- Passage:

This non-linearity allows the perceptron to make binary decisions.

  • Learning Rule: After each example, the perceptron updates its weights based on the error $\left(\hat y - y \right)$:

$$ \large w_i \leftarrow w_i + \eta,\bigl(y - \hat{y}\bigr),x_i, \qquad b \leftarrow b + \eta,\bigl(y - \hat{y}\bigr) $$

This rule increases weights for inputs that should have fired and decreases them for inputs that fired incorrectly.

- Dataset entries:
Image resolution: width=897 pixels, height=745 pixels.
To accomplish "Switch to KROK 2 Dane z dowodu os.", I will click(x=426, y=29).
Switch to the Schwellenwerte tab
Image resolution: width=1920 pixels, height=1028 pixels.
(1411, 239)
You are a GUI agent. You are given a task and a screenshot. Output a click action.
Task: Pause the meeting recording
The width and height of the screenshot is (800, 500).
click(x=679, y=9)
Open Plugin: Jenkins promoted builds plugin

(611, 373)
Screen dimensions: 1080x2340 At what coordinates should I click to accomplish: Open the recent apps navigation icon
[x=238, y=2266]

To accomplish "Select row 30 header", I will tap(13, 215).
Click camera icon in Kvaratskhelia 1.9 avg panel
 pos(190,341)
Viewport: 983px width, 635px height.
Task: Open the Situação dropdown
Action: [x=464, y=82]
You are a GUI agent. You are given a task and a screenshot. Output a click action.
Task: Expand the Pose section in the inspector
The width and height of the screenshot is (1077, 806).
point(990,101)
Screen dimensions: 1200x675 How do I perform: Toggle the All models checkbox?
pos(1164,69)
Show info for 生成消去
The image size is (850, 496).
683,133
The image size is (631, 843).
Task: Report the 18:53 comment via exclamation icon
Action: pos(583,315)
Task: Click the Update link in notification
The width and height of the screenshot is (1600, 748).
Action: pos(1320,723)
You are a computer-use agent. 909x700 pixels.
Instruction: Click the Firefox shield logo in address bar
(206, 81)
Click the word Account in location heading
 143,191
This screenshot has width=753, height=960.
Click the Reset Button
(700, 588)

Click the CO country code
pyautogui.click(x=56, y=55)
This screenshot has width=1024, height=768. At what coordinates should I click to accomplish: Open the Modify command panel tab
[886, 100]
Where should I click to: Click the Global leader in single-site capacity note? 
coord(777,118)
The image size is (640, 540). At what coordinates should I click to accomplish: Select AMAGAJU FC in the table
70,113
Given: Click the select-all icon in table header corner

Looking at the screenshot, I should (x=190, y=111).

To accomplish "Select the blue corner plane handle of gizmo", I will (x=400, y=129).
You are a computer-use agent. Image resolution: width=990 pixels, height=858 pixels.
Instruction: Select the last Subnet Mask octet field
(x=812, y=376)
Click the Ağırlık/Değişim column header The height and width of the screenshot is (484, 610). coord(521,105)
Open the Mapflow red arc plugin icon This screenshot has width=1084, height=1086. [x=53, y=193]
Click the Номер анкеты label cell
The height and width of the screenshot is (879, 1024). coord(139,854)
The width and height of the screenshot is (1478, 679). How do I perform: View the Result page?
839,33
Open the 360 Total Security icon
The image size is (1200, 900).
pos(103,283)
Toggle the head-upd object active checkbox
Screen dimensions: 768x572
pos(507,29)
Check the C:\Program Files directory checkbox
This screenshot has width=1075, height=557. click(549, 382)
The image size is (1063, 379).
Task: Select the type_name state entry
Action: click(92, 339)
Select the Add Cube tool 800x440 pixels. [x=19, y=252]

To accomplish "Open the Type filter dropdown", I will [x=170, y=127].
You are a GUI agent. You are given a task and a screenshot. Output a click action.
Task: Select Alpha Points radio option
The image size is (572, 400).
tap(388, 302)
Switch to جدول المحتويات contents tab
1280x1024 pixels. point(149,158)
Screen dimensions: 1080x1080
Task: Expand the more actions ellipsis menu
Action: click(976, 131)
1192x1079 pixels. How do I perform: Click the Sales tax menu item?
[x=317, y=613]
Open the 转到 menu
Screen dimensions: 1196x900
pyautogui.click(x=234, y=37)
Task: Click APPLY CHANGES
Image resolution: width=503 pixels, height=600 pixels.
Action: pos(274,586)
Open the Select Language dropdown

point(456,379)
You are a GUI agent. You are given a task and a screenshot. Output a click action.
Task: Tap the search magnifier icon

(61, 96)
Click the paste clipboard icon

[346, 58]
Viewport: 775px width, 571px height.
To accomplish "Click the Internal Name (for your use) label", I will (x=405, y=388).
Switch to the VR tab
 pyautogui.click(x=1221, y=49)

- Assignment 1:
List the distinct variables that appear in the update formula of the perceptron passage.
- Assignment 2:
Reproduce the perceptron passage verbatim from "This non-linearity allows" to "that fired incorrectly.".

- Task result 1:
w_i, η, y, ŷ, x_i, b

- Task result 2:
This non-linearity allows the perceptron to make binary decisions.

  • Learning Rule: After each example, the perceptron updates its weights based on the error $\left(\hat y - y \right)$:

$$ \large w_i \leftarrow w_i + \eta,\bigl(y - \hat{y}\bigr),x_i, \qquad b \leftarrow b + \eta,\bigl(y - \hat{y}\bigr) $$

This rule increases weights for inputs that should have fired and decreases them for inputs that fired incorrectly.